Author: David Sedaris

Book Length (Audiobook): 6 hours 45 mins

Rating: 4 out of 5 stars

Genre: Humor, Nonfiction, Essays, Memoir

LinkGoodreads

Brief Summary of the Plot: Calypso is a series of essays or stories. Most of the stories are about Sedaris and his family. Goodreads says “When he buys a beach house on the Carolina coast, Sedaris envisions long, relaxing vacations spent playing board games and lounging in the sun with those he loves most. And life at the Sea Section, as he names the vacation home, is exactly as idyllic as he imagined, except for one tiny, vexing realization: it’s impossible to take a vacation from yourself.”

The Writing: The writing is excellent. David Sedaris is probably one of the funniest authors I have ever read. I find myself laughing out loud at some of the many stories (I usually never laugh while reading, even if its supposed to be funny). For example, I particularly liked his story about getting a fit bit. Once he got the fit bit, he was obsessed with getting steps. Starting out with 10,000 he soon graduated to 20,000 steps a day, then 30,000, all the way to 60,000 steps! From walking around his tiny Sussex village (he was living in England at the time), to picking trash up off the road, he would find things to do just to make the steps. When his fitbit broke, he asked himself “Walking twenty-five miles, or even running up the stairs and back, suddenly seemed pointless, since without the steps being counted and registered, what use were they?” He promptly purchased another one.

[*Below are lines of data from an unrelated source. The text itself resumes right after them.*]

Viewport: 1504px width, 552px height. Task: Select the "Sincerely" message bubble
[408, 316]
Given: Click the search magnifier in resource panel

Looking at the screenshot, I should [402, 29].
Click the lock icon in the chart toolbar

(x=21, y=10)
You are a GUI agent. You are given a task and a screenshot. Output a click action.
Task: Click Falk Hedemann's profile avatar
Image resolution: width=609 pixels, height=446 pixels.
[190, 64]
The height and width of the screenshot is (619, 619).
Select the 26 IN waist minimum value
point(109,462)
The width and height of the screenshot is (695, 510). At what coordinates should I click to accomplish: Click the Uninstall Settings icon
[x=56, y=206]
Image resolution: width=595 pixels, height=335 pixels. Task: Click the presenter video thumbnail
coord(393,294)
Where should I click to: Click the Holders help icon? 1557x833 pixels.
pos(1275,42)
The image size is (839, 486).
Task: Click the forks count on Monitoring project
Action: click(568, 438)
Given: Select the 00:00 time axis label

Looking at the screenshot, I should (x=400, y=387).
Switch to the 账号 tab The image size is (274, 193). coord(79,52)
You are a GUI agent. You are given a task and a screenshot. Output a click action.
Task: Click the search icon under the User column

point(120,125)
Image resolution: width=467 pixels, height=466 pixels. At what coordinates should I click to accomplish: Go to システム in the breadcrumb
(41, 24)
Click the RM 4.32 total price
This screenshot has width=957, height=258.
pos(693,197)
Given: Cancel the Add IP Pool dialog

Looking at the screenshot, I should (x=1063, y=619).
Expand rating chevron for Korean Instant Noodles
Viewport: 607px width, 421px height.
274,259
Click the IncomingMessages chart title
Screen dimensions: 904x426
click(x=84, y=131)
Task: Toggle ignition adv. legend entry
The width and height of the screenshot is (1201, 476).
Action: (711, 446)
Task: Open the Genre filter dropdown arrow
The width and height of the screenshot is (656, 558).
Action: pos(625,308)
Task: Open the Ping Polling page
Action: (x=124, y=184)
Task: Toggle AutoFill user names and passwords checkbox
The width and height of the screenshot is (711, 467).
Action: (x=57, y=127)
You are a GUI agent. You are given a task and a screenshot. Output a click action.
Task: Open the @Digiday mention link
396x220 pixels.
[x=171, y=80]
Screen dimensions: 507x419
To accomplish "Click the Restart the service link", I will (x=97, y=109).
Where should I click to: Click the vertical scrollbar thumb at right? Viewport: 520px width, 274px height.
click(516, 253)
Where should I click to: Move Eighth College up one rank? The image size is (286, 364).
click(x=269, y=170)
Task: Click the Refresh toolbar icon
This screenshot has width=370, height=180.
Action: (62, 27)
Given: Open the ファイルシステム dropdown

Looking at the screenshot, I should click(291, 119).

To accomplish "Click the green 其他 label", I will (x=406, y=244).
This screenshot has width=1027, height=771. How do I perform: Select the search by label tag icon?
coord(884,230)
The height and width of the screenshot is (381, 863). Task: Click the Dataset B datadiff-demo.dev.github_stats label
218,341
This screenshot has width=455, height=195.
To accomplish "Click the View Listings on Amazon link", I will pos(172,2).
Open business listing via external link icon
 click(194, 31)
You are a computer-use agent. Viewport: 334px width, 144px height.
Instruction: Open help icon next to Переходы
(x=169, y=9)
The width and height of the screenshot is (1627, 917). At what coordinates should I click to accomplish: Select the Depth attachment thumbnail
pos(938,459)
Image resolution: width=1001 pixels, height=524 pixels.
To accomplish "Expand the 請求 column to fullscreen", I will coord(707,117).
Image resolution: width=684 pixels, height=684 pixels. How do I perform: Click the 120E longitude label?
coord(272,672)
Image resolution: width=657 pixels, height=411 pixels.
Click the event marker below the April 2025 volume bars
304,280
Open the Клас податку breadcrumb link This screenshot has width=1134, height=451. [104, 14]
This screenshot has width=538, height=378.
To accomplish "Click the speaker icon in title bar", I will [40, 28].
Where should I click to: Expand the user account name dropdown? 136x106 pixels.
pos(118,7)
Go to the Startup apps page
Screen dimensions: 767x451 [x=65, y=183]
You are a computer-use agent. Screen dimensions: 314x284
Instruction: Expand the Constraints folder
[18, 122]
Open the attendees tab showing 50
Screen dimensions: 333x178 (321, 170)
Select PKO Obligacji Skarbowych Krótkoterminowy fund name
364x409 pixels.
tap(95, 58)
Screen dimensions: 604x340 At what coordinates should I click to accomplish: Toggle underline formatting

The Audiobook Recording: the audiobook recording is also really great. The audiobook is read by the author, which makes it extra special, because, well, he is just a super funny guy. Parts of the audiobook seem to be recordings of his stand up comedy acts. My favorite stand up act was about the things people said around the world to curse out another person during a road rage attack. It went something like this: “The Romanians really do lead the world when it comes to cursing. “What have you got for me?” I asked a woman from Transylvania who was now living in Vienna. “Shove your hand up my ass and jerk off my shit,” she offered. I was stunned. “Anyone else would say, ‘Shove your hand up my ass,’ and then run out of imagination,” I told her. “You people, though, you just keep going. And that’s what makes you the champions you are.” Maybe it’s not too late to learn how to drive, I thought, watching as she walked out the door and onto the unsuspecting streets of Vienna, this poet, this queen, this glittering jewel in a city of flint.”

Expectations/Recommendations: I previously read another book by David Sedaris (Let’s Explore Diabetes with Owls) back in 2017, and I remember liking it. This book surpassed my expectations. I would definitely recommend it.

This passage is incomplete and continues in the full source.